本研究通过对已知的烟碱降解相关酶类进行系统比对分析,在菌株G-2中鉴定出一个VPP途径基因簇。基于这一发现,并结合对菌株G-2降解麦斯明过程中产生的代谢产物的鉴定结果,我们推测了菌株G-2的麦斯明降解途径。由于麦斯明和烟碱为结构类似物,推测菌株G-2可能利用VPP途径中的酶类通过类似于VPP途径的代谢途径来实现对麦斯明的降解。推测的降解途径如下:(1) 麦斯明的吡啶环发生羟基化反应生成6-羟基-麦斯明;(2) 6-羟基-麦斯明自发水解生成6-hydroxy-pseudooxy-nornicotine;(3) 6-hydroxy-pseudooxy-nornicotine被氧化为6-羟基-3-琥珀酰半醛吡啶(6-hydroxy-3-succinoylsemialdehyde-pyridine),后者进一步被转化为6-羟基-3-琥珀酰吡啶;(4) 6-羟基-3-琥珀酰吡啶进一步转化为2,5-二羟基吡啶,2,5-二羟基吡啶通过一系列反应转化为富马酸(fumaric acid);(5) 富马酸进入三羧酸循环,完成降解过程(图4)。然而,在本研究中,除了推测途径中出现的6-羟基-3-琥珀酰吡啶、6-羟基-麦斯明、假氧化去甲烟碱和2,5-二羟基吡啶4种化学物质外,还检测到3-琥珀酰吡啶的存在,而3-琥珀酰吡啶是烟碱代谢的吡咯烷途径中的中间产物,但是菌株G-2并不含吡咯烷途径基因簇。因此,菌株G-2中3-琥珀酰吡啶的生成机制仍需进一步深入研究。
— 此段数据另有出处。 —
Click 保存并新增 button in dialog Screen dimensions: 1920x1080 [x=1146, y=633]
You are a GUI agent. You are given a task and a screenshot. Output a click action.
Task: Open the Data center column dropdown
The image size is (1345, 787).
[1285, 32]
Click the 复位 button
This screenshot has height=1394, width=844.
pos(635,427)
目前,关于麦斯明微生物降解的研究相对较少。已知的麦斯明降解菌株包括分枝菌酸小杆菌(Mycolicibacterium sp.) SMGY-1XX和鞘氨醇盒菌(Sphingopyxis sp.) J-6。菌株SMGY-1XX通过吡啶途径降解麦斯明。菌株J-6对麦斯明的代谢较为复杂,涉及多种途径,包括经由VPP途径的降解。特别值得注意的是,菌株J-6存在一条此前未在微生物中报道过的烟草生物碱代谢途径,其独特之处在于麦斯明被转化为3-琥珀酰吡啶,并最终代谢为3-吡啶乙酸。在本研究中,菌株G-2的降解途径与菌株SMGY-1XX不同,而与菌株J-6的VPP途径相似。
菌株G-2、申氏菌(Shinella sp.) HZN7以及根癌农杆菌(A. tumefaciens) S33三者的VPP途径基因簇显示出高度的保守性。这三者的VPP途径基因簇的基因排列顺序一致,并且烟碱降解相关基因核酸序列相似度很高。它们之间的区别主要体现在转座酶编码基因上。在这3个菌株中,菌株G-2与申氏菌(Shinella sp.) HZN7的VPP途径基因簇基本相同,但在申氏菌(Shinella sp.) HZN7中,paz基因被转座酶编码基因所分割,而菌株G-2与根癌农杆菌(A. tumefaciens) S33的paz基因则保持完整。菌株G-2和申氏菌(Shinella sp.) HZN7的ANI值为86.32%,dDDH值为31.5%,均远低于各自的物种分类的阈值,因此2株菌明确为Shinella属的不同物种。申氏菌属(Shinella)和农杆菌属(Agrobacterium)同属根瘤菌科。这些信息表明,这3个菌的VPP途径基因簇可能具有共同的起源,该基因簇在根瘤菌科的申氏菌属(Shinella)和农杆菌属(Agrobacterium)之间,以及申氏菌属(Shinella)不同种之间发生了迁移。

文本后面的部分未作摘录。